(Data extracted from a collection)
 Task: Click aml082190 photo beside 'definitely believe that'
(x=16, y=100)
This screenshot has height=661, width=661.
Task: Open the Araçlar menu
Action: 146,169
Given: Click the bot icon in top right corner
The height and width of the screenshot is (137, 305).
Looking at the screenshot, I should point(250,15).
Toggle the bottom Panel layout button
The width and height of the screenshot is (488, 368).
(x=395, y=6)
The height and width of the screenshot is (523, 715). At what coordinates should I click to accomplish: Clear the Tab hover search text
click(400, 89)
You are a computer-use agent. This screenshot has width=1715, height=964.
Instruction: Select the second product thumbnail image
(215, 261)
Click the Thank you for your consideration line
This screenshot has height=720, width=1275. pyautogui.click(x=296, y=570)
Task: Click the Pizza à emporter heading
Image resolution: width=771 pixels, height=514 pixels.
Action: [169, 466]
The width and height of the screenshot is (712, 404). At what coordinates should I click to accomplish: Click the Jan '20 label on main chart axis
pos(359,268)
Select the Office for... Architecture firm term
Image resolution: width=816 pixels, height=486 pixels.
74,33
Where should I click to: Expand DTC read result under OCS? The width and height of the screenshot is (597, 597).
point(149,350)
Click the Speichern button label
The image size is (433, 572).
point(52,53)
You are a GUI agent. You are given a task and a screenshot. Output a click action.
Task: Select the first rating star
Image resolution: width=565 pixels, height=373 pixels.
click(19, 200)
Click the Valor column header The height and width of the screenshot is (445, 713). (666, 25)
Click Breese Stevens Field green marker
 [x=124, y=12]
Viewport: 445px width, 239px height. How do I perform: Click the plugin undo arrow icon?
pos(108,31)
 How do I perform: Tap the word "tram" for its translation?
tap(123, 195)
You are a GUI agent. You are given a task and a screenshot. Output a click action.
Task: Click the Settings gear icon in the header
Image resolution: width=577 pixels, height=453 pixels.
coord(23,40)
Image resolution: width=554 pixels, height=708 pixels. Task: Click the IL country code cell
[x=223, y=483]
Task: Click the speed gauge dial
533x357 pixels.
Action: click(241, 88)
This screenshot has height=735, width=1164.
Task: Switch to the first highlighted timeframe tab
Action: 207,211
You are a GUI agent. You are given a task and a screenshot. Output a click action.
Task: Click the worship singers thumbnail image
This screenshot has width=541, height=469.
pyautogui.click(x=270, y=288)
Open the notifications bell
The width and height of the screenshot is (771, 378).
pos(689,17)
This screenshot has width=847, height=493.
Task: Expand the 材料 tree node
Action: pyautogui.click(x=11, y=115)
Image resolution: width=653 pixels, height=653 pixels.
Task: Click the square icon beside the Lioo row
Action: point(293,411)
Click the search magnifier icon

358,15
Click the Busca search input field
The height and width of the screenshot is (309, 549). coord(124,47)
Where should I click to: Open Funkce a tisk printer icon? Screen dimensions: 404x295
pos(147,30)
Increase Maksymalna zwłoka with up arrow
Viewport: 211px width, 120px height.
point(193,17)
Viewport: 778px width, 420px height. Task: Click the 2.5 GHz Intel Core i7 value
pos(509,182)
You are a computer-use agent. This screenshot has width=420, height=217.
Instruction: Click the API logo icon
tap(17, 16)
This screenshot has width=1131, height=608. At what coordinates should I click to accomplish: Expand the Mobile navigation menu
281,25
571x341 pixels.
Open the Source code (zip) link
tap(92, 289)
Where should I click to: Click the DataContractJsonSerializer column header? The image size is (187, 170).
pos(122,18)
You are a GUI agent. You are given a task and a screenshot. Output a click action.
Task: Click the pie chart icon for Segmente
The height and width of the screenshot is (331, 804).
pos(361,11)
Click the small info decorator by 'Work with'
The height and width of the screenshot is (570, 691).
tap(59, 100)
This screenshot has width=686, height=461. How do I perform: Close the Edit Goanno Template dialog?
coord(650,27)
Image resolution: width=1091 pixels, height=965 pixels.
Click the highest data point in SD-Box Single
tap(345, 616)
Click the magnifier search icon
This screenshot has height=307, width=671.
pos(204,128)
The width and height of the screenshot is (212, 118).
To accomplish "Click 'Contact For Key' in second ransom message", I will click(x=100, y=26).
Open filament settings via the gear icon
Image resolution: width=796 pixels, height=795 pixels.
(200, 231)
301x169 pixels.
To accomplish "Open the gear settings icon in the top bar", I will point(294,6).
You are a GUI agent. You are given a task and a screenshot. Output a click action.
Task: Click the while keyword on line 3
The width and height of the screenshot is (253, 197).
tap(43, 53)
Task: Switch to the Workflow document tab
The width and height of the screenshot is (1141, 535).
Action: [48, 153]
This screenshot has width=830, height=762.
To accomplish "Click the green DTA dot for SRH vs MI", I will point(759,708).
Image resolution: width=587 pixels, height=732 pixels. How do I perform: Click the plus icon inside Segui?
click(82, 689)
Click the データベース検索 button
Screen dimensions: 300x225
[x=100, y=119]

# [TASK STATEMENT]
Top to bottom, transcribe every line above exactly.

# [ANSWER AREA]
 Task: Click aml082190 photo beside 'definitely believe that'
(x=16, y=100)
This screenshot has height=661, width=661.
Task: Open the Araçlar menu
Action: 146,169
Given: Click the bot icon in top right corner
The height and width of the screenshot is (137, 305).
Looking at the screenshot, I should point(250,15).
Toggle the bottom Panel layout button
The width and height of the screenshot is (488, 368).
(x=395, y=6)
The height and width of the screenshot is (523, 715). At what coordinates should I click to accomplish: Clear the Tab hover search text
click(400, 89)
You are a computer-use agent. This screenshot has width=1715, height=964.
Instruction: Select the second product thumbnail image
(215, 261)
Click the Thank you for your consideration line
This screenshot has height=720, width=1275. pyautogui.click(x=296, y=570)
Task: Click the Pizza à emporter heading
Image resolution: width=771 pixels, height=514 pixels.
Action: [169, 466]
The width and height of the screenshot is (712, 404). At what coordinates should I click to accomplish: Click the Jan '20 label on main chart axis
pos(359,268)
Select the Office for... Architecture firm term
Image resolution: width=816 pixels, height=486 pixels.
74,33
Where should I click to: Expand DTC read result under OCS? The width and height of the screenshot is (597, 597).
point(149,350)
Click the Speichern button label
The image size is (433, 572).
point(52,53)
You are a GUI agent. You are given a task and a screenshot. Output a click action.
Task: Select the first rating star
Image resolution: width=565 pixels, height=373 pixels.
click(19, 200)
Click the Valor column header The height and width of the screenshot is (445, 713). (666, 25)
Click Breese Stevens Field green marker
 [x=124, y=12]
Viewport: 445px width, 239px height. How do I perform: Click the plugin undo arrow icon?
pos(108,31)
 How do I perform: Tap the word "tram" for its translation?
tap(123, 195)
You are a GUI agent. You are given a task and a screenshot. Output a click action.
Task: Click the Settings gear icon in the header
Image resolution: width=577 pixels, height=453 pixels.
coord(23,40)
Image resolution: width=554 pixels, height=708 pixels. Task: Click the IL country code cell
[x=223, y=483]
Task: Click the speed gauge dial
533x357 pixels.
Action: click(241, 88)
This screenshot has height=735, width=1164.
Task: Switch to the first highlighted timeframe tab
Action: 207,211
You are a GUI agent. You are given a task and a screenshot. Output a click action.
Task: Click the worship singers thumbnail image
This screenshot has width=541, height=469.
pyautogui.click(x=270, y=288)
Open the notifications bell
The width and height of the screenshot is (771, 378).
pos(689,17)
This screenshot has width=847, height=493.
Task: Expand the 材料 tree node
Action: pyautogui.click(x=11, y=115)
Image resolution: width=653 pixels, height=653 pixels.
Task: Click the square icon beside the Lioo row
Action: point(293,411)
Click the search magnifier icon

358,15
Click the Busca search input field
The height and width of the screenshot is (309, 549). coord(124,47)
Where should I click to: Open Funkce a tisk printer icon? Screen dimensions: 404x295
pos(147,30)
Increase Maksymalna zwłoka with up arrow
Viewport: 211px width, 120px height.
point(193,17)
Viewport: 778px width, 420px height. Task: Click the 2.5 GHz Intel Core i7 value
pos(509,182)
You are a computer-use agent. This screenshot has width=420, height=217.
Instruction: Click the API logo icon
tap(17, 16)
This screenshot has width=1131, height=608. At what coordinates should I click to accomplish: Expand the Mobile navigation menu
281,25
571x341 pixels.
Open the Source code (zip) link
tap(92, 289)
Where should I click to: Click the DataContractJsonSerializer column header? The image size is (187, 170).
pos(122,18)
You are a GUI agent. You are given a task and a screenshot. Output a click action.
Task: Click the pie chart icon for Segmente
The height and width of the screenshot is (331, 804).
pos(361,11)
Click the small info decorator by 'Work with'
The height and width of the screenshot is (570, 691).
tap(59, 100)
This screenshot has width=686, height=461. How do I perform: Close the Edit Goanno Template dialog?
coord(650,27)
Image resolution: width=1091 pixels, height=965 pixels.
Click the highest data point in SD-Box Single
tap(345, 616)
Click the magnifier search icon
This screenshot has height=307, width=671.
pos(204,128)
The width and height of the screenshot is (212, 118).
To accomplish "Click 'Contact For Key' in second ransom message", I will click(x=100, y=26).
Open filament settings via the gear icon
Image resolution: width=796 pixels, height=795 pixels.
(200, 231)
301x169 pixels.
To accomplish "Open the gear settings icon in the top bar", I will point(294,6).
You are a GUI agent. You are given a task and a screenshot. Output a click action.
Task: Click the while keyword on line 3
The width and height of the screenshot is (253, 197).
tap(43, 53)
Task: Switch to the Workflow document tab
The width and height of the screenshot is (1141, 535).
Action: [48, 153]
This screenshot has width=830, height=762.
To accomplish "Click the green DTA dot for SRH vs MI", I will point(759,708).
Image resolution: width=587 pixels, height=732 pixels. How do I perform: Click the plus icon inside Segui?
click(82, 689)
Click the データベース検索 button
Screen dimensions: 300x225
[x=100, y=119]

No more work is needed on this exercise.